Russian President Vladimir Putin reportedly apologized to Israeli Prime Minister Naftali Bennett for antisemitic comments made earlier this week by Russian Foreign Minister Sergei Lavrov.
Lavrov reportedly said "the biggest antisemites are the Jews themselves" and that Hitler had Jewish blood, among other long-discredited antisemitic tropes while speaking to an Italian television journalist.
"The prime minister accepted President Putin's apology for Lavrov's remarks and thanked him for clarifying his attitude towards the Jewish people and the memory of the Holocaust," Bennett’s office said.
A readout of the call from the Kremlin did not mention the apology, but said, "The President of Russia recalled that of the 6 million Jews tortured in ghettos and concentration camps, killed by the Nazis during punitive operations, 40% were citizens of the USSR, and asked to convey wishes of health and well-being to the veterans living in Israel. Naftali Bennett, in turn, noted the decisive contribution of the Red Army to the victory over Nazism."
Lavrov made the comments in an Italian television interview on Sunday as he sought to justify Russia’s war. Asked about Russian claims that it invaded Ukraine to “denazify” the country, Lavrov said that Ukraine could still have Nazi elements even if some figures, including the country’s president, were Jewish.
“So when they say ‘How can Nazification exist if we’re Jewish?’ In my opinion, Hitler also had Jewish origins, so it doesn’t mean absolutely anything.

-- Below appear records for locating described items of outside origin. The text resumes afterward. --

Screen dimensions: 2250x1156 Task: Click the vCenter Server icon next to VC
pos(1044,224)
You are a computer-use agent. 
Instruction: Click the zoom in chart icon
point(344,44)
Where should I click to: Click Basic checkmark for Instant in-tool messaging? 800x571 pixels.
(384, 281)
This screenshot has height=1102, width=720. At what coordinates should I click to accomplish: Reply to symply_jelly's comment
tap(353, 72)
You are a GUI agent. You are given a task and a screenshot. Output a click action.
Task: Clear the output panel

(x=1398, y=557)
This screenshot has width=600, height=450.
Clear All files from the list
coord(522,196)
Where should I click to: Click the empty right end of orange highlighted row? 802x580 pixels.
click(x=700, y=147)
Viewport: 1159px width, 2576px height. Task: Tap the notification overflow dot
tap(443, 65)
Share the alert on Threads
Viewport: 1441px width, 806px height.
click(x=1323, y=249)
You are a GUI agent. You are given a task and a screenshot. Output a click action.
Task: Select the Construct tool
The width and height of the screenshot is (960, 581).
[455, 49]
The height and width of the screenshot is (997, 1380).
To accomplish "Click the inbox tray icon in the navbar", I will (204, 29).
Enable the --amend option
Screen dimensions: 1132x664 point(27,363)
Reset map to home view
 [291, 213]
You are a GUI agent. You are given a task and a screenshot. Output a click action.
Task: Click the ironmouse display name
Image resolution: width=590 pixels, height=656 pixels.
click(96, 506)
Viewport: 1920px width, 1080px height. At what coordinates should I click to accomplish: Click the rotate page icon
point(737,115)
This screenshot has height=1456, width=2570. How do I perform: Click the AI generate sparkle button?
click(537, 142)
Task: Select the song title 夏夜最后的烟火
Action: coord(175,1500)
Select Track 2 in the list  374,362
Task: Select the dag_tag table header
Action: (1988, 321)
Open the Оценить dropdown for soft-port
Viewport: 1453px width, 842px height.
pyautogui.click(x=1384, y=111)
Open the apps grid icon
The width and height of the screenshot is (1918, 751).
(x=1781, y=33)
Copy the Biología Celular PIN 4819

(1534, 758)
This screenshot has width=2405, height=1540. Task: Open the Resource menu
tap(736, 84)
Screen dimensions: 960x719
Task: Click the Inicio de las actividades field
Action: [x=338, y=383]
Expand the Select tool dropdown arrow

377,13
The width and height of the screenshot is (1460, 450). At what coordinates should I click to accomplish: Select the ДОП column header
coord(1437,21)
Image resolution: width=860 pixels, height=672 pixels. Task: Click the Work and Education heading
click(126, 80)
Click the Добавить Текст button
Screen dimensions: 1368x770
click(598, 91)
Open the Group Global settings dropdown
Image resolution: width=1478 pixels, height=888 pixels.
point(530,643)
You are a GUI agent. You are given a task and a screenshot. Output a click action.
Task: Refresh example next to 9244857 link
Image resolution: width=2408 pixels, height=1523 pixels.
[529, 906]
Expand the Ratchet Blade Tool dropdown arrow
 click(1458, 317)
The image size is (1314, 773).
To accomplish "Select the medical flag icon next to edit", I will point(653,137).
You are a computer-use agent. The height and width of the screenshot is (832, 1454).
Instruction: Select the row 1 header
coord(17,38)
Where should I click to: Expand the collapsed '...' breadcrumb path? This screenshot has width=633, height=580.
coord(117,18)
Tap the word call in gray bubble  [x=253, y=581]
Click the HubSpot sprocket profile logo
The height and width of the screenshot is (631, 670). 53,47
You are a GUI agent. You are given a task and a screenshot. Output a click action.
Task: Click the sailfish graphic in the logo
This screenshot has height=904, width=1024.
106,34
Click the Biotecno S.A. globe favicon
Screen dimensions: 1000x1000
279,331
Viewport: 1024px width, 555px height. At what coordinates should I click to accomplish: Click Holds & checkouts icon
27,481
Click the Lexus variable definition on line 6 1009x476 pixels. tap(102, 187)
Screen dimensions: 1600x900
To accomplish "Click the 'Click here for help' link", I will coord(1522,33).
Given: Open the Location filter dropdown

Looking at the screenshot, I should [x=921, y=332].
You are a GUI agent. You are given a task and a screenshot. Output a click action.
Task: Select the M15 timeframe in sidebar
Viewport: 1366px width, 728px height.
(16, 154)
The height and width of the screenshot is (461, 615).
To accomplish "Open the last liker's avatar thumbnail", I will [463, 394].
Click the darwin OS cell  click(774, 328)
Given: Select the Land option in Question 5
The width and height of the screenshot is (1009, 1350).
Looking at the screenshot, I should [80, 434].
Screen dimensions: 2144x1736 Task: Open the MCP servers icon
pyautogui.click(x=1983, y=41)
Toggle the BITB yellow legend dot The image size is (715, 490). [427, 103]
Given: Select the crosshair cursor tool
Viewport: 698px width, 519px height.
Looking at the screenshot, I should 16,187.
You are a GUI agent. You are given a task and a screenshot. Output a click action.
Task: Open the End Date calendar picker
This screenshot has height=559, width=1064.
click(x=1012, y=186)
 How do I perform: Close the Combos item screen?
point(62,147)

For some time we have heard from the Jewish people that the biggest antisemites were Jewish,” he said, speaking to the station in Russian, dubbed over by an Italian translation.
Israeli Foreign Minister Yair Lapid issued a statement saying Israel would demand an apology from the Russian government for Lavrov's comments.
Putin and Bennett also reportedly discussed the upcoming May 9 celebrations in Israel and Russia commemorating the defeat of Nazi Germany, the war in Ukraine and bilateral issues.
Some information is from The Associated Press.